Work to be completed:
Of the lines below, write out exactly those from the line with "The width and height of the screenshot is (1200, 628)." through the line with "Task: Click the Advanced options heading", both included, and skip the rest.

╭─ Record set

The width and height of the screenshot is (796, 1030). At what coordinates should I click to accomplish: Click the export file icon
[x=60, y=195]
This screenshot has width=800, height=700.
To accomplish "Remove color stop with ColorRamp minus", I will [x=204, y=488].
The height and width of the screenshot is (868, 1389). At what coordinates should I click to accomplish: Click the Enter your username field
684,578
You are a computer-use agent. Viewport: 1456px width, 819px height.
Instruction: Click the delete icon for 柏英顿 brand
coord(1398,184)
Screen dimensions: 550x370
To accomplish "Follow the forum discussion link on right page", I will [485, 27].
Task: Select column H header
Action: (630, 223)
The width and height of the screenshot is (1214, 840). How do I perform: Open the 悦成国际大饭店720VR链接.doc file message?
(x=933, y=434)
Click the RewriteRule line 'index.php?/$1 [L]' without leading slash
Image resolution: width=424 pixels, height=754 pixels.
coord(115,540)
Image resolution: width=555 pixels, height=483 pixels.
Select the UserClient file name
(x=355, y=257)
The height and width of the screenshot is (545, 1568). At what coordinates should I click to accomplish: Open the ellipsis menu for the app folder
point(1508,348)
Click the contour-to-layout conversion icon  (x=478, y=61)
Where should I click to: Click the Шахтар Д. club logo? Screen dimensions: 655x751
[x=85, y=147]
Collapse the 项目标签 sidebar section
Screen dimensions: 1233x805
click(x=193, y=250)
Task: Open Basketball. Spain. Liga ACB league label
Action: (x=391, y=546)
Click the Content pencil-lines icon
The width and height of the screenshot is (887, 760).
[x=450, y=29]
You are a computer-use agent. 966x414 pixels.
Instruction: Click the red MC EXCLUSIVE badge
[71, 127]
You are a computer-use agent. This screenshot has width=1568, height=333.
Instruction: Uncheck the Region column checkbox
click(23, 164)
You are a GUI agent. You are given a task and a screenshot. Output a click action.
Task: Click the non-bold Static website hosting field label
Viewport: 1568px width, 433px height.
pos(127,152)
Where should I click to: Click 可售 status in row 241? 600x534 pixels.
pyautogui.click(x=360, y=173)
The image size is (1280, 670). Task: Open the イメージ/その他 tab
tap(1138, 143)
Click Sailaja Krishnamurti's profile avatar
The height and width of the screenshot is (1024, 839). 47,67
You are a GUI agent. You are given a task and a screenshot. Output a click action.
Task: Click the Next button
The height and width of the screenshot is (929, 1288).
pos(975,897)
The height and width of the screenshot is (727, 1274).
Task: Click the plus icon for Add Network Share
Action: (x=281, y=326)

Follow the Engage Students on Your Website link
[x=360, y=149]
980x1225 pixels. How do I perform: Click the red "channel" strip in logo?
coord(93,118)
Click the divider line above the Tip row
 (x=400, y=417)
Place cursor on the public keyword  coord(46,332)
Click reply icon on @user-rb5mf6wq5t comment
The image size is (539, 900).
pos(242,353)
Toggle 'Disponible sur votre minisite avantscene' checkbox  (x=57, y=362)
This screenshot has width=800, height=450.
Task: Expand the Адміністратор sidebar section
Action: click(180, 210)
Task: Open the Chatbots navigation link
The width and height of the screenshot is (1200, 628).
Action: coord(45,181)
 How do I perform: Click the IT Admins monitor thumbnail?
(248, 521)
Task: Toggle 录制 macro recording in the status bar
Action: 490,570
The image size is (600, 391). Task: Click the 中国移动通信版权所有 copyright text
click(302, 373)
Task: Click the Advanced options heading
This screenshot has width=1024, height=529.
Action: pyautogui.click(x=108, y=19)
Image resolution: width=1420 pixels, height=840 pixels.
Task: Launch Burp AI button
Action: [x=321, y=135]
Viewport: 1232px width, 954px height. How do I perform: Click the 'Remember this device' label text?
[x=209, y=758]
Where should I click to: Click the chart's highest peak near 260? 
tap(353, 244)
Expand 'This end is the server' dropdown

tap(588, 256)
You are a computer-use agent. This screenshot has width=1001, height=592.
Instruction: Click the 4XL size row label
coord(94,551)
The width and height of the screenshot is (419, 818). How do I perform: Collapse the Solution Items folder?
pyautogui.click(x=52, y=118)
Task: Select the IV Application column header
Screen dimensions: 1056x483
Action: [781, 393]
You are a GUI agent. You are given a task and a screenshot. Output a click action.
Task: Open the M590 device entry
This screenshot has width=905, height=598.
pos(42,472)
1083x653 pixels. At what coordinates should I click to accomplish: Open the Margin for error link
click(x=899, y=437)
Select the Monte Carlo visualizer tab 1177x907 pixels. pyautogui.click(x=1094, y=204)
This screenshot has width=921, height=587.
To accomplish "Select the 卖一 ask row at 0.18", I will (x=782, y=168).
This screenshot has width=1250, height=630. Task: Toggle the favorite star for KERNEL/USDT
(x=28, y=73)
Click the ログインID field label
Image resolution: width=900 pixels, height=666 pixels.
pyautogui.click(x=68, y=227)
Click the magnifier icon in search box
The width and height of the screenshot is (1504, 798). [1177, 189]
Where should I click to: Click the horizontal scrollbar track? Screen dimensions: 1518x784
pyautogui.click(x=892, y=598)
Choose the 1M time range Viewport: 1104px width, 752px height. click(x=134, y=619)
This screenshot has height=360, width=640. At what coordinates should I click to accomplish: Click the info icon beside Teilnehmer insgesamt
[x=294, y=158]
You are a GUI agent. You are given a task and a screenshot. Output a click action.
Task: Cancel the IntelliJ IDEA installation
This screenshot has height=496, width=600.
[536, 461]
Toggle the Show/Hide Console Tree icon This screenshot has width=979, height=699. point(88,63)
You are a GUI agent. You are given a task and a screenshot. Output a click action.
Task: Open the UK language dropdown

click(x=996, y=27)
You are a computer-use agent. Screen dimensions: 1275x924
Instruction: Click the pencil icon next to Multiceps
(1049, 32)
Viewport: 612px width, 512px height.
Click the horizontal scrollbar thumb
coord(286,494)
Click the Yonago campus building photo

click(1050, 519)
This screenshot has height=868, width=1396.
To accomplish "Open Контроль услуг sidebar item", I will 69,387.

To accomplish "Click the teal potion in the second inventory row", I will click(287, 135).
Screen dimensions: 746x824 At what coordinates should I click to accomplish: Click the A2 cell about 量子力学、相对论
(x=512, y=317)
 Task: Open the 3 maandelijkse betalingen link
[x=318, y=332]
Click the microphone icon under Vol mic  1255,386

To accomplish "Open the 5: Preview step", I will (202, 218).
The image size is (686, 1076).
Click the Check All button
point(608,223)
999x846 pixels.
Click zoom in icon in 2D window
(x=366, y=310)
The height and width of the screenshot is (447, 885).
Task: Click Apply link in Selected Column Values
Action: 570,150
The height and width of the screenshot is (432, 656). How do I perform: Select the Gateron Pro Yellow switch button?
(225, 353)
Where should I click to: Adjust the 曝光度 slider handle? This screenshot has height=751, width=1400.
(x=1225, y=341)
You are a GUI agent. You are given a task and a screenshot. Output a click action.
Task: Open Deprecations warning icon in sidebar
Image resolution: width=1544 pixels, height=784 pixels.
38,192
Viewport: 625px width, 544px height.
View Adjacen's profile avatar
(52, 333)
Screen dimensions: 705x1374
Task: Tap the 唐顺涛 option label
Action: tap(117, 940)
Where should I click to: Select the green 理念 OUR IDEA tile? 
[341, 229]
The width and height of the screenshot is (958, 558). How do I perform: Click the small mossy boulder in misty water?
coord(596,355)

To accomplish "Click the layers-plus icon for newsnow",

╰─

Task response:
The width and height of the screenshot is (1200, 628).
Action: coord(45,181)
 How do I perform: Click the IT Admins monitor thumbnail?
(248, 521)
Task: Toggle 录制 macro recording in the status bar
Action: 490,570
The image size is (600, 391). Task: Click the 中国移动通信版权所有 copyright text
click(302, 373)
Task: Click the Advanced options heading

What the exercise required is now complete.